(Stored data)
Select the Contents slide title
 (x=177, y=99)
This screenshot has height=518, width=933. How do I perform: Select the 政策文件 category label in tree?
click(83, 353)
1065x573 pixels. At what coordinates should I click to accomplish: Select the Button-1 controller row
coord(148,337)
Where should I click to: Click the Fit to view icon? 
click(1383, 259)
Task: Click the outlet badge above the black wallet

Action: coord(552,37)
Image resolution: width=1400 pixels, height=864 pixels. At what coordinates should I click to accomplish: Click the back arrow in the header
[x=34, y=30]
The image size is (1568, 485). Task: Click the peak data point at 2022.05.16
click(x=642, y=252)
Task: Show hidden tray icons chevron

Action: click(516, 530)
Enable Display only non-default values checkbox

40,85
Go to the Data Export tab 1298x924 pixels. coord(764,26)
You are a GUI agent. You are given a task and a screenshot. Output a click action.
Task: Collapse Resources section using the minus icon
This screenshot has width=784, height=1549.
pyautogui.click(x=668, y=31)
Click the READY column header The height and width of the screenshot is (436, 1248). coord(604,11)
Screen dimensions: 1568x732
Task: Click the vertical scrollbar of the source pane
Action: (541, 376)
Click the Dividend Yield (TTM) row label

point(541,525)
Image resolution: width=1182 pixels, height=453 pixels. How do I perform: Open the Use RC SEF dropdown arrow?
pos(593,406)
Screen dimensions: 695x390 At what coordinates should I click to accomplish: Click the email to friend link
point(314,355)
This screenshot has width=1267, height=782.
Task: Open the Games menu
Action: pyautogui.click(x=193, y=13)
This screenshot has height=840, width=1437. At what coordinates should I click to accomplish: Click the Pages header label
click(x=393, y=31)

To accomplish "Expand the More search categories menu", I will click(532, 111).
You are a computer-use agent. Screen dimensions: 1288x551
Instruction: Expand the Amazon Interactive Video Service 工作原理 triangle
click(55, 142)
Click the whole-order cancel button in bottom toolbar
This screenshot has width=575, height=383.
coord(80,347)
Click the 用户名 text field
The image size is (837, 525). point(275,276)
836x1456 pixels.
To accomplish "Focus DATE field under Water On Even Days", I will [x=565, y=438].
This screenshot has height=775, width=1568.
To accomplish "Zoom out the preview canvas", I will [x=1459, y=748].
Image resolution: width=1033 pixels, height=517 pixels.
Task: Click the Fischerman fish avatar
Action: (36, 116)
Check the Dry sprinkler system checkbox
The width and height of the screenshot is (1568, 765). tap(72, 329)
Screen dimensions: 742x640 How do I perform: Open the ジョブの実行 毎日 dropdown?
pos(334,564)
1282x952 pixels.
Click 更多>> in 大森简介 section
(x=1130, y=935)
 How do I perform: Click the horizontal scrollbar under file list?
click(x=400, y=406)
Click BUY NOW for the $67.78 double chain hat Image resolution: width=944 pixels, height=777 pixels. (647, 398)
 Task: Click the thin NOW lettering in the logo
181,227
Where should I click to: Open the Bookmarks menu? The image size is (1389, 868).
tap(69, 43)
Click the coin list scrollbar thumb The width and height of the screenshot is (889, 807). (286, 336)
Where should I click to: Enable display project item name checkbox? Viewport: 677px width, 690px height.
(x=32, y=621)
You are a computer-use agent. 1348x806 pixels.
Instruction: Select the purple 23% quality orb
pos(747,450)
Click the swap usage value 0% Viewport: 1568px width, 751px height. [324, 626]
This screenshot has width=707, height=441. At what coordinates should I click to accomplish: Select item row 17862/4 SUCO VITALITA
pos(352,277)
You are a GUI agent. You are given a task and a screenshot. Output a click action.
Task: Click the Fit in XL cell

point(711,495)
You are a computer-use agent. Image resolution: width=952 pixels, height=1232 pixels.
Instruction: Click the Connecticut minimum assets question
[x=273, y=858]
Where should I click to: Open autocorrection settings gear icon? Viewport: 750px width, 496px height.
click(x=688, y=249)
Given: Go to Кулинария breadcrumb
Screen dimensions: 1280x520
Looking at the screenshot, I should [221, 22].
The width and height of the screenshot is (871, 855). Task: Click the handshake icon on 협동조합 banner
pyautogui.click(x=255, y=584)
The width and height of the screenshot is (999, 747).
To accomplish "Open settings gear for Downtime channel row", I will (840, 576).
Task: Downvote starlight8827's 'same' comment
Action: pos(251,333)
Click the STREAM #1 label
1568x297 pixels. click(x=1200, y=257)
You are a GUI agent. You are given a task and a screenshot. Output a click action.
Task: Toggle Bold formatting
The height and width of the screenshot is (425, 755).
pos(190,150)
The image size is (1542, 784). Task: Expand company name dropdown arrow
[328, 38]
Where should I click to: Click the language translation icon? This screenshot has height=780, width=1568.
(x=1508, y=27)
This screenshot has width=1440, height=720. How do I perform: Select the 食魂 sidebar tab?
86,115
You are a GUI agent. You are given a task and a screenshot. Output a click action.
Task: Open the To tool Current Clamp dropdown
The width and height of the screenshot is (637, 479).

## Work item
A verbatim transcription of all the entries above is required.

## Solution to this task
Select the Contents slide title
 (x=177, y=99)
This screenshot has height=518, width=933. How do I perform: Select the 政策文件 category label in tree?
click(83, 353)
1065x573 pixels. At what coordinates should I click to accomplish: Select the Button-1 controller row
coord(148,337)
Where should I click to: Click the Fit to view icon? 
click(1383, 259)
Task: Click the outlet badge above the black wallet

Action: coord(552,37)
Image resolution: width=1400 pixels, height=864 pixels. At what coordinates should I click to accomplish: Click the back arrow in the header
[x=34, y=30]
The image size is (1568, 485). Task: Click the peak data point at 2022.05.16
click(x=642, y=252)
Task: Show hidden tray icons chevron

Action: click(516, 530)
Enable Display only non-default values checkbox

40,85
Go to the Data Export tab 1298x924 pixels. coord(764,26)
You are a GUI agent. You are given a task and a screenshot. Output a click action.
Task: Collapse Resources section using the minus icon
This screenshot has width=784, height=1549.
pyautogui.click(x=668, y=31)
Click the READY column header The height and width of the screenshot is (436, 1248). coord(604,11)
Screen dimensions: 1568x732
Task: Click the vertical scrollbar of the source pane
Action: (541, 376)
Click the Dividend Yield (TTM) row label

point(541,525)
Image resolution: width=1182 pixels, height=453 pixels. How do I perform: Open the Use RC SEF dropdown arrow?
pos(593,406)
Screen dimensions: 695x390 At what coordinates should I click to accomplish: Click the email to friend link
point(314,355)
This screenshot has width=1267, height=782.
Task: Open the Games menu
Action: pyautogui.click(x=193, y=13)
This screenshot has height=840, width=1437. At what coordinates should I click to accomplish: Click the Pages header label
click(x=393, y=31)

To accomplish "Expand the More search categories menu", I will click(532, 111).
You are a computer-use agent. Screen dimensions: 1288x551
Instruction: Expand the Amazon Interactive Video Service 工作原理 triangle
click(55, 142)
Click the whole-order cancel button in bottom toolbar
This screenshot has width=575, height=383.
coord(80,347)
Click the 用户名 text field
The image size is (837, 525). point(275,276)
836x1456 pixels.
To accomplish "Focus DATE field under Water On Even Days", I will [x=565, y=438].
This screenshot has height=775, width=1568.
To accomplish "Zoom out the preview canvas", I will [x=1459, y=748].
Image resolution: width=1033 pixels, height=517 pixels.
Task: Click the Fischerman fish avatar
Action: (36, 116)
Check the Dry sprinkler system checkbox
The width and height of the screenshot is (1568, 765). tap(72, 329)
Screen dimensions: 742x640 How do I perform: Open the ジョブの実行 毎日 dropdown?
pos(334,564)
1282x952 pixels.
Click 更多>> in 大森简介 section
(x=1130, y=935)
 How do I perform: Click the horizontal scrollbar under file list?
click(x=400, y=406)
Click BUY NOW for the $67.78 double chain hat Image resolution: width=944 pixels, height=777 pixels. (647, 398)
 Task: Click the thin NOW lettering in the logo
181,227
Where should I click to: Open the Bookmarks menu? The image size is (1389, 868).
tap(69, 43)
Click the coin list scrollbar thumb The width and height of the screenshot is (889, 807). (286, 336)
Where should I click to: Enable display project item name checkbox? Viewport: 677px width, 690px height.
(x=32, y=621)
You are a computer-use agent. 1348x806 pixels.
Instruction: Select the purple 23% quality orb
pos(747,450)
Click the swap usage value 0% Viewport: 1568px width, 751px height. [324, 626]
This screenshot has width=707, height=441. At what coordinates should I click to accomplish: Select item row 17862/4 SUCO VITALITA
pos(352,277)
You are a GUI agent. You are given a task and a screenshot. Output a click action.
Task: Click the Fit in XL cell

point(711,495)
You are a computer-use agent. Image resolution: width=952 pixels, height=1232 pixels.
Instruction: Click the Connecticut minimum assets question
[x=273, y=858]
Where should I click to: Open autocorrection settings gear icon? Viewport: 750px width, 496px height.
click(x=688, y=249)
Given: Go to Кулинария breadcrumb
Screen dimensions: 1280x520
Looking at the screenshot, I should [221, 22].
The width and height of the screenshot is (871, 855). Task: Click the handshake icon on 협동조합 banner
pyautogui.click(x=255, y=584)
The width and height of the screenshot is (999, 747).
To accomplish "Open settings gear for Downtime channel row", I will (840, 576).
Task: Downvote starlight8827's 'same' comment
Action: pos(251,333)
Click the STREAM #1 label
1568x297 pixels. click(x=1200, y=257)
You are a GUI agent. You are given a task and a screenshot. Output a click action.
Task: Toggle Bold formatting
The height and width of the screenshot is (425, 755).
pos(190,150)
The image size is (1542, 784). Task: Expand company name dropdown arrow
[328, 38]
Where should I click to: Click the language translation icon? This screenshot has height=780, width=1568.
(x=1508, y=27)
This screenshot has width=1440, height=720. How do I perform: Select the 食魂 sidebar tab?
86,115
You are a GUI agent. You are given a task and a screenshot. Output a click action.
Task: Open the To tool Current Clamp dropdown
The width and height of the screenshot is (637, 479).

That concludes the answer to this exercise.